Overview
UPLabs is a dynamic venture studio dedicated to building innovative startup companies from the ground up. Our team thrives on solving complex problems, driving technological advancements, and creating impactful digital products. We’re seeking a highly skilled professional to join our growing team and contribute to our mission of launching the next wave of successful startups. As a Lead Data Engineer, you will own the design and evolution of end-to-end data infrastructure, enabling reliable, scalable, and high-quality data for analytics and AI initiatives. You will work closely with Data Scientists, ML Engineers, and product teams to ensure data platforms are production-ready, well-governed, and optimized for performance. In addition to hands‑on technical work, you will act as a technical leader—setting standards, guiding architectural decisions, and mentoring other data engineers.
Responsibilities
- Design, build, and maintain scalable data pipelines and data platforms using Databricks as the core processing environment
- Develop and manage data models and transformations using dbt and SQL, ensuring analytics‑ready datasets
- Implement and optimize data workflows across Snowflake and relational databases such as PostgreSQL
- Build robust ETL/ELT pipelines using Python and Apache Spark for batch and streaming workloads
- Design and operate cloud‑native data solutions primarily on Azure, with exposure to AWS when required by specific ventures
- Implement and manage streaming data pipelines using Kafka for real‑time and near‑real‑time use cases
- Support GenAI and ML use cases by providing high‑quality, well‑structured data (e.g., feature stores, embeddings pipelines, analytical datasets)

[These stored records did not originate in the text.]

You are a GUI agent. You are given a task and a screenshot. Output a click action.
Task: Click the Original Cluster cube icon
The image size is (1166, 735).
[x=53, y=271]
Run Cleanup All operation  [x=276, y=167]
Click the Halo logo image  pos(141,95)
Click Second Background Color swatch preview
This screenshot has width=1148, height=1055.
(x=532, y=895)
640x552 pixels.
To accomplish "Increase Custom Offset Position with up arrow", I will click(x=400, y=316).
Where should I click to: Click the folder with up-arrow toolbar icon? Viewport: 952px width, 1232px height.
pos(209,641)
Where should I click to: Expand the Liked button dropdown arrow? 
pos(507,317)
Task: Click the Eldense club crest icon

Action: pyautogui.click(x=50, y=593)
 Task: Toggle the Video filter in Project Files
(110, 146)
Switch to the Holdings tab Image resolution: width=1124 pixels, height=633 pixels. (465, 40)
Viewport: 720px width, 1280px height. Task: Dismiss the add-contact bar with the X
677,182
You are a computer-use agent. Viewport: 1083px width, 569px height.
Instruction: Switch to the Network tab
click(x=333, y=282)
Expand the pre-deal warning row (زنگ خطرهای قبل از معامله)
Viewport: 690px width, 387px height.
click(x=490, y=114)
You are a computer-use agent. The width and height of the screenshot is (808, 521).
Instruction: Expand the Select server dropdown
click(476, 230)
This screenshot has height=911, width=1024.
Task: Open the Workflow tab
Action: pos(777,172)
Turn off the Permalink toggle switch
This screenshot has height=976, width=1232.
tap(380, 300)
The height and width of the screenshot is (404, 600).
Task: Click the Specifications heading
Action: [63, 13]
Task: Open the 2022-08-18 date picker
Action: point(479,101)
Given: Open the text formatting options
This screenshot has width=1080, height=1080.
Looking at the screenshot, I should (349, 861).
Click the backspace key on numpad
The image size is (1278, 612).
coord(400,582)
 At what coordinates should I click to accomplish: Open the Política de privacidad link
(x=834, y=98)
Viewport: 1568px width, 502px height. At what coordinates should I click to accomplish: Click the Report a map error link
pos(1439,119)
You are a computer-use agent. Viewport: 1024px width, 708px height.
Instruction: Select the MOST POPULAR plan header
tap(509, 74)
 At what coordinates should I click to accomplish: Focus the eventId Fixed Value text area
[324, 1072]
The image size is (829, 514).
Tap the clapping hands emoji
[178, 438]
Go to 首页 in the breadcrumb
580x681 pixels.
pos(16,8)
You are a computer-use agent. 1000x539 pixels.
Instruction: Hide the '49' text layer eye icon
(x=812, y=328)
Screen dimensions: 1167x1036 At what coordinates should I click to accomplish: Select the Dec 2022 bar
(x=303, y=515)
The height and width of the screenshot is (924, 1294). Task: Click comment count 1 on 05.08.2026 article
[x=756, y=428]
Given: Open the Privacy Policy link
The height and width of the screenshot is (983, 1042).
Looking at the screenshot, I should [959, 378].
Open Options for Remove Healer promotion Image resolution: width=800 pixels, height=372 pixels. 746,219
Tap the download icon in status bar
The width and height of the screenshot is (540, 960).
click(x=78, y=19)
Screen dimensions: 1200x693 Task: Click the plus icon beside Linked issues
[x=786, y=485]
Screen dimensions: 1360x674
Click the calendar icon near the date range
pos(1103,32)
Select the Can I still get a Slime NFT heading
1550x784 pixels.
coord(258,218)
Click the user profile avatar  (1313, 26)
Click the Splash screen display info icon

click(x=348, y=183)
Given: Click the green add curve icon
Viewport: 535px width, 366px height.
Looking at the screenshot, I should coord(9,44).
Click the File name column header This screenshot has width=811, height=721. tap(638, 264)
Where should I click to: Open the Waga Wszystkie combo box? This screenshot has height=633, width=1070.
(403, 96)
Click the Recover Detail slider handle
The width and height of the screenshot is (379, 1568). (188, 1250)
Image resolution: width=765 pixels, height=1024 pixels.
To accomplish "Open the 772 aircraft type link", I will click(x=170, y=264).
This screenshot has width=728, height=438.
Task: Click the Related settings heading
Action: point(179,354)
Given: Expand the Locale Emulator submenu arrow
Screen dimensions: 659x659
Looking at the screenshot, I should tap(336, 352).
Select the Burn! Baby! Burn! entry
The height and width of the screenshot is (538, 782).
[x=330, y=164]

- Implement CI/CD best practices for data workflows to ensure reliable and repeatable deployments
- Monitor, troubleshoot, and optimize data pipelines for performance, reliability, and cost efficiency
- Collaborate cross‑functionally with Data Scientists, ML Engineers, Product Managers, and business stakeholders to translate requirements into scalable data solutions
- Provide technical leadership and mentorship to other Data Engineers, promoting best practices and continuous improvement
- Organize work for the team, unblock others, and drive progress through daily standups.
- Contribute to strategic decisions around data architecture, tooling, and platform evolution
Required Skills and Expertise
- Bachelor’s or Master’s degree in Computer Science, Data Engineering, or a related field (or equivalent practical experience)
- 5+ years of experience building and maintaining data pipelines and platforms in production
- Demonstrated ability to lead technical initiatives and mentor other engineers
- Hands‑on expertise with Databricks for large‑scale data processing and analytics.
- Experience working with Snowflake as a cloud data warehouse.
- Advanced SQL skills for complex querying, modeling, and performance optimization.
- Strong proficiency in Python for data engineering workflows.
- Practical experience with dbt for analytics engineering and data transformations.
- Experience building data platforms on Azure.
- Solid knowledge of relational databases, particularly PostgreSQL.
- Familiarity with AWS in multi‑cloud or venture‑specific environments.
- Experience with Kafka or similar messaging/streaming platforms.
- Strong understanding of Apache Spark for distributed data processing.
- Exposure to GenAI‑related data use cases, such as supporting RAG pipelines, embeddings, or ML feature datasets.
- Proven experience collaborating with Data Science and ML teams.
- Strong communication skills and ability to lead technical discussions with both technical and non‑technical stakeholders.